What does a data analyst do?

Estimated reading time: 4 minutes

Livestream #2 – What does a data analyst do?

You are probably sitting there hearing about big data and databases, data analytics and machine learning and wonder where a data analyst fits in?

Here we will look to break it down step by step.

Sometimes a data analyst can be confused with a business analyst; there are subtle differences:

  • Business Analyst: Their role is to document the user’s requirements in a document that is descriptive of what the user wants.
    • In this case, a document that all parties can agree to is created, and it can be used as part of the project sign off.
  • Data Analyst: On the other hand, a data analyst will take the business requirements and translate them into data deliverables.
    • They use the document to ensure the project has the right data to meet the project objectives in the right place at the right time.

Data Mapping

In different data projects there will be a need to reconcile the data between systems, a data analysis will help here.

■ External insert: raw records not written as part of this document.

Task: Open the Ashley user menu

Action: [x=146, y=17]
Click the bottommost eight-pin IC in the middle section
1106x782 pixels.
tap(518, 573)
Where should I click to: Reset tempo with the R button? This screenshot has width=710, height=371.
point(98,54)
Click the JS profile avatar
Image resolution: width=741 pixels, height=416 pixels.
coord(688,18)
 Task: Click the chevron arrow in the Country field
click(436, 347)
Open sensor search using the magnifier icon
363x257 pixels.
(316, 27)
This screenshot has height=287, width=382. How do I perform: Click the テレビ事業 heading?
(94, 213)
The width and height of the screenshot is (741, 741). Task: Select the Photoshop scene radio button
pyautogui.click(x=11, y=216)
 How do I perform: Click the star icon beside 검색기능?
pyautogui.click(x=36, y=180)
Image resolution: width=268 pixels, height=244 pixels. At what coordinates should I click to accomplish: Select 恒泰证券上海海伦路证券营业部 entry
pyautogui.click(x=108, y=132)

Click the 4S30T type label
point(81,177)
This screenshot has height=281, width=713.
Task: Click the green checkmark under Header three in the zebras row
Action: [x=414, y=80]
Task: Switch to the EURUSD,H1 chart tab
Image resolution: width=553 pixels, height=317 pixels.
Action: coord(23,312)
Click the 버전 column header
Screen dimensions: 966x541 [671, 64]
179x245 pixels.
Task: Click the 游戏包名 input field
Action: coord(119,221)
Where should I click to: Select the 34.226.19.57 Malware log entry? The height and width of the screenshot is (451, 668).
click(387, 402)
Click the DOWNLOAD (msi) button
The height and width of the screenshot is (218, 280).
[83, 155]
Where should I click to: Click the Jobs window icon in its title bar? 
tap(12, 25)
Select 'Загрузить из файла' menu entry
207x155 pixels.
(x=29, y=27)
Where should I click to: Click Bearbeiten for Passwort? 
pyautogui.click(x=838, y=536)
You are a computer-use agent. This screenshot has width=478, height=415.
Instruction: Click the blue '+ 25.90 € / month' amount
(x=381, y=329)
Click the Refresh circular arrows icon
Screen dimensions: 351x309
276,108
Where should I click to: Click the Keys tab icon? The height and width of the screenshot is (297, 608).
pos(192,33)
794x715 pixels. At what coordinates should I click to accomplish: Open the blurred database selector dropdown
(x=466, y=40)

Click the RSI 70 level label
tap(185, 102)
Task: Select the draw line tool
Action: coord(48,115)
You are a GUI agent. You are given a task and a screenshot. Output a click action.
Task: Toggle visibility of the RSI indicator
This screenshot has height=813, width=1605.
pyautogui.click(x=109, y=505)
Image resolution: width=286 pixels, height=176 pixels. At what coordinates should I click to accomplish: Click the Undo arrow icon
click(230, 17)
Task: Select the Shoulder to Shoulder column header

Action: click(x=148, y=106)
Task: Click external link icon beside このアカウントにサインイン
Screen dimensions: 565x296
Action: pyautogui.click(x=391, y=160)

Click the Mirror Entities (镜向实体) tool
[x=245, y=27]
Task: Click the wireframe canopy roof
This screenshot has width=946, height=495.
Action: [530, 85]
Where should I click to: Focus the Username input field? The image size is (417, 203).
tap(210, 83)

In a data mapping exercise, the data analyst will be expected to look at one or more sources and map them to a destination system.

  • This ensures a match between the two datasets.
  • Which results in the ability to reconcile the two systems.
  • Allows the ability to use data in multiple systems, knowing the consistency is in place.
  • Consistency of the data types between the systems.
  • It ensures that data validation errors are kept to a minimum.

Often a Data Analyst will build a traceability matrix, which tracks the data item from creation through to consumption.

Data Quality

In most companies, there will be teams (depending on their size) dedicated to this, and their input will be pivotal to existing and future data use.

It is an important task that could impact internal and external reporting and a company’s ability to make decisions accurately.

Some of the areas that might be looked at include:

(A) Investigate duplicate data – There could be a number of reasons this has to be checked:

  • Data manually entered multiple times.
  • An automated process ran multiple times.
  • A change to an IT system has unknowingly duplicated data.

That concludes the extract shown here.